Rewrite the lines below, replacing "Expand" with "Unfold" wherever it occurs and leaving everything else unchanged.

(Dataset rows)
============================================================

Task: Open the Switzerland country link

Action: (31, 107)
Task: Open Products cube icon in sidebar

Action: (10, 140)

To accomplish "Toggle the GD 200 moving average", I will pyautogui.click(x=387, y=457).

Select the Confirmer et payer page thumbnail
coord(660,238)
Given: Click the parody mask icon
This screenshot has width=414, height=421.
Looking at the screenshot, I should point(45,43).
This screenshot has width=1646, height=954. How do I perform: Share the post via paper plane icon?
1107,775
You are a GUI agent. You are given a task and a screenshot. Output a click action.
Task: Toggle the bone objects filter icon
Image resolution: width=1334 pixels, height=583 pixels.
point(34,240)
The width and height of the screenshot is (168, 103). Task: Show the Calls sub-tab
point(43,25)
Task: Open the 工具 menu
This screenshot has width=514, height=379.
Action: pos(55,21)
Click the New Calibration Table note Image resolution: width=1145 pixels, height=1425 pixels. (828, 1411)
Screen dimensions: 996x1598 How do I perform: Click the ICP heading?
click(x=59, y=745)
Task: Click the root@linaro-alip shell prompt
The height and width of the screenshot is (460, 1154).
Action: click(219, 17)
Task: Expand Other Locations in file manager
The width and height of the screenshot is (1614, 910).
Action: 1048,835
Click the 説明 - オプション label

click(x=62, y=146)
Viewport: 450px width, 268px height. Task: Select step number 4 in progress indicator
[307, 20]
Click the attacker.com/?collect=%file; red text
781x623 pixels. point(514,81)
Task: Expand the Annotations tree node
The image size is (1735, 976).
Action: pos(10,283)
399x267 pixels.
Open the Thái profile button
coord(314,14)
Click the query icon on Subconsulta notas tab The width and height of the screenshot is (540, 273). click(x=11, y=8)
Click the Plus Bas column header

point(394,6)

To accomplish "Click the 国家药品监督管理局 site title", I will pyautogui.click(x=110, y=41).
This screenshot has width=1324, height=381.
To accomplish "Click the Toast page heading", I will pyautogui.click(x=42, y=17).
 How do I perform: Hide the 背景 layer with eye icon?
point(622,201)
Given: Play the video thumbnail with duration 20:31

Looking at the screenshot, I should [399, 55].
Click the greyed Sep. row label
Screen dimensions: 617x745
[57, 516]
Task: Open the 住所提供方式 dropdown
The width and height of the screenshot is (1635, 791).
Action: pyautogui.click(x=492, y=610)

============================================================

**Reply to the exercise:**
Task: Open the Switzerland country link

Action: (31, 107)
Task: Open Products cube icon in sidebar

Action: (10, 140)

To accomplish "Toggle the GD 200 moving average", I will pyautogui.click(x=387, y=457).

Select the Confirmer et payer page thumbnail
coord(660,238)
Given: Click the parody mask icon
This screenshot has width=414, height=421.
Looking at the screenshot, I should point(45,43).
This screenshot has width=1646, height=954. How do I perform: Share the post via paper plane icon?
1107,775
You are a GUI agent. You are given a task and a screenshot. Output a click action.
Task: Toggle the bone objects filter icon
Image resolution: width=1334 pixels, height=583 pixels.
point(34,240)
The width and height of the screenshot is (168, 103). Task: Show the Calls sub-tab
point(43,25)
Task: Open the 工具 menu
This screenshot has width=514, height=379.
Action: pos(55,21)
Click the New Calibration Table note Image resolution: width=1145 pixels, height=1425 pixels. (828, 1411)
Screen dimensions: 996x1598 How do I perform: Click the ICP heading?
click(x=59, y=745)
Task: Click the root@linaro-alip shell prompt
The height and width of the screenshot is (460, 1154).
Action: click(219, 17)
Task: Unfold Other Locations in file manager
The width and height of the screenshot is (1614, 910).
Action: 1048,835
Click the 説明 - オプション label

click(x=62, y=146)
Viewport: 450px width, 268px height. Task: Select step number 4 in progress indicator
[307, 20]
Click the attacker.com/?collect=%file; red text
781x623 pixels. point(514,81)
Task: Unfold the Annotations tree node
The image size is (1735, 976).
Action: pos(10,283)
399x267 pixels.
Open the Thái profile button
coord(314,14)
Click the query icon on Subconsulta notas tab The width and height of the screenshot is (540, 273). click(x=11, y=8)
Click the Plus Bas column header

point(394,6)

To accomplish "Click the 国家药品监督管理局 site title", I will pyautogui.click(x=110, y=41).
This screenshot has width=1324, height=381.
To accomplish "Click the Toast page heading", I will pyautogui.click(x=42, y=17).
 How do I perform: Hide the 背景 layer with eye icon?
point(622,201)
Given: Play the video thumbnail with duration 20:31

Looking at the screenshot, I should [399, 55].
Click the greyed Sep. row label
Screen dimensions: 617x745
[57, 516]
Task: Open the 住所提供方式 dropdown
The width and height of the screenshot is (1635, 791).
Action: pyautogui.click(x=492, y=610)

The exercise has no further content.